Stairway to Litigation Part 2 – Jury Finds Led Zeppelin NOT Guilty of Copyright Infringement

Barely a day after the plaintiff and defense rested their cases in a L.A. courtroom, the jury charged with determining whether or not Led Zeppelin’s iconic “Stairway to Heaven” illegally copied portions of an instrumental song called “Taurus” by Spirit ruled in favor of the defendants and found there was no copyright infringement.
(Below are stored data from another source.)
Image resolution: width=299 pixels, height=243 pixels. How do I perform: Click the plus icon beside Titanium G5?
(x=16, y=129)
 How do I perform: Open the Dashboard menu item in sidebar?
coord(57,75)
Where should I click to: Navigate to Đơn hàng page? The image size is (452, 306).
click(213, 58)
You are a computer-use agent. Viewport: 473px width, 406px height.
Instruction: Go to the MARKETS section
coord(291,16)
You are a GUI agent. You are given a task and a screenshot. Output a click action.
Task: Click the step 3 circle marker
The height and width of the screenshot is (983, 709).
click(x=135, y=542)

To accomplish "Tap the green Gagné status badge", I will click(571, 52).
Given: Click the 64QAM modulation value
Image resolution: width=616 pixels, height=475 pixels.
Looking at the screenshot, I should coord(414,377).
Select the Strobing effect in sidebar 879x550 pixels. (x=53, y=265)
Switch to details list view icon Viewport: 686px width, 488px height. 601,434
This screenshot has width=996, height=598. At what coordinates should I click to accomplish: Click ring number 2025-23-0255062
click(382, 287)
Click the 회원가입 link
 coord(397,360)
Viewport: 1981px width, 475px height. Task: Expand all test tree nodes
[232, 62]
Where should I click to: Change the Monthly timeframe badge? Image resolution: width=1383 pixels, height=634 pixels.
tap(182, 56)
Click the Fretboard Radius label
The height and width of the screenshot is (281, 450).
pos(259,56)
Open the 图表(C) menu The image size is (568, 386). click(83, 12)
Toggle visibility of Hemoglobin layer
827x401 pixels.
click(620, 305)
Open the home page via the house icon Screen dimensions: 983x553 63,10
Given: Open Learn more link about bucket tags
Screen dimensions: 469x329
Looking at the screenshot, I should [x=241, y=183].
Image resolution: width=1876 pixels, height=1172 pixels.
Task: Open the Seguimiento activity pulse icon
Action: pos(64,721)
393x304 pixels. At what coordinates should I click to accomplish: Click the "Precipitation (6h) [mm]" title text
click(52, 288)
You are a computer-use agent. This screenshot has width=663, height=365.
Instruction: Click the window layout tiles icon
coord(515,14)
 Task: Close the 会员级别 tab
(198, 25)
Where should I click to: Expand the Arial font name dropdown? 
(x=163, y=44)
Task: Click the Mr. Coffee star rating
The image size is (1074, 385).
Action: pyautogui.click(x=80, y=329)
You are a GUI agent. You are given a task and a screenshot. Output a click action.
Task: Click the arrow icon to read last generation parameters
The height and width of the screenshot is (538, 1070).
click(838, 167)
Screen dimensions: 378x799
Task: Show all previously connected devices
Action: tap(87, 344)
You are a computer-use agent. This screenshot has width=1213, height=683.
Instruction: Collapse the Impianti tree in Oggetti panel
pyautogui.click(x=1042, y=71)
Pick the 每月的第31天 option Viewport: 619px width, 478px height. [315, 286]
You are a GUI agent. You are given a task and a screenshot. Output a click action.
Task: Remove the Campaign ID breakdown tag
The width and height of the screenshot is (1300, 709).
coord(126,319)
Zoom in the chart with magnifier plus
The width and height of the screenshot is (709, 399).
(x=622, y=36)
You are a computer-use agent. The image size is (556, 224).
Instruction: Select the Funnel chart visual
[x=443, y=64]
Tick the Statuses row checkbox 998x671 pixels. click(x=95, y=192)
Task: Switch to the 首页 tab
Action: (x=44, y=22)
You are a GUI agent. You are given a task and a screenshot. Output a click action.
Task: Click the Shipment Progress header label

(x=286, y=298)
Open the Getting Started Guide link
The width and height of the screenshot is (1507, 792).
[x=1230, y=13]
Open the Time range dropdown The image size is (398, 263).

Led Zep’s Robert Plant and Jimmy Page – co-writers of “Stairway” – were in the courtroom for the jury’s verdict.

Based on last year’s ruling by a different jury in L.A. that Robin Thicke’s song “Blurred Lines” infringed Marvin Gaye’s “Got to Give it Up” and a ruling by a judge decades ago that George Harrison’s “My Sweet Lord” infringed “He’s So Fine” by The Chiffons, until today we were predicting there was a decent chance that the jury would find “Stairway” infringed “Taurus”. In part this was based on an observation that in these kinds of cases juries don’t really listen to the expert witnesses but instead substitute their own “Do I think they sound alike?” standard and our sense that the defense expert in the “Stairway” case lost all credibility when he opined that “Stairway” just borrowed public domain riffs such as those found in “Michelle” by the Beatles and “Chim Chim Cheree” from Mary Poppins.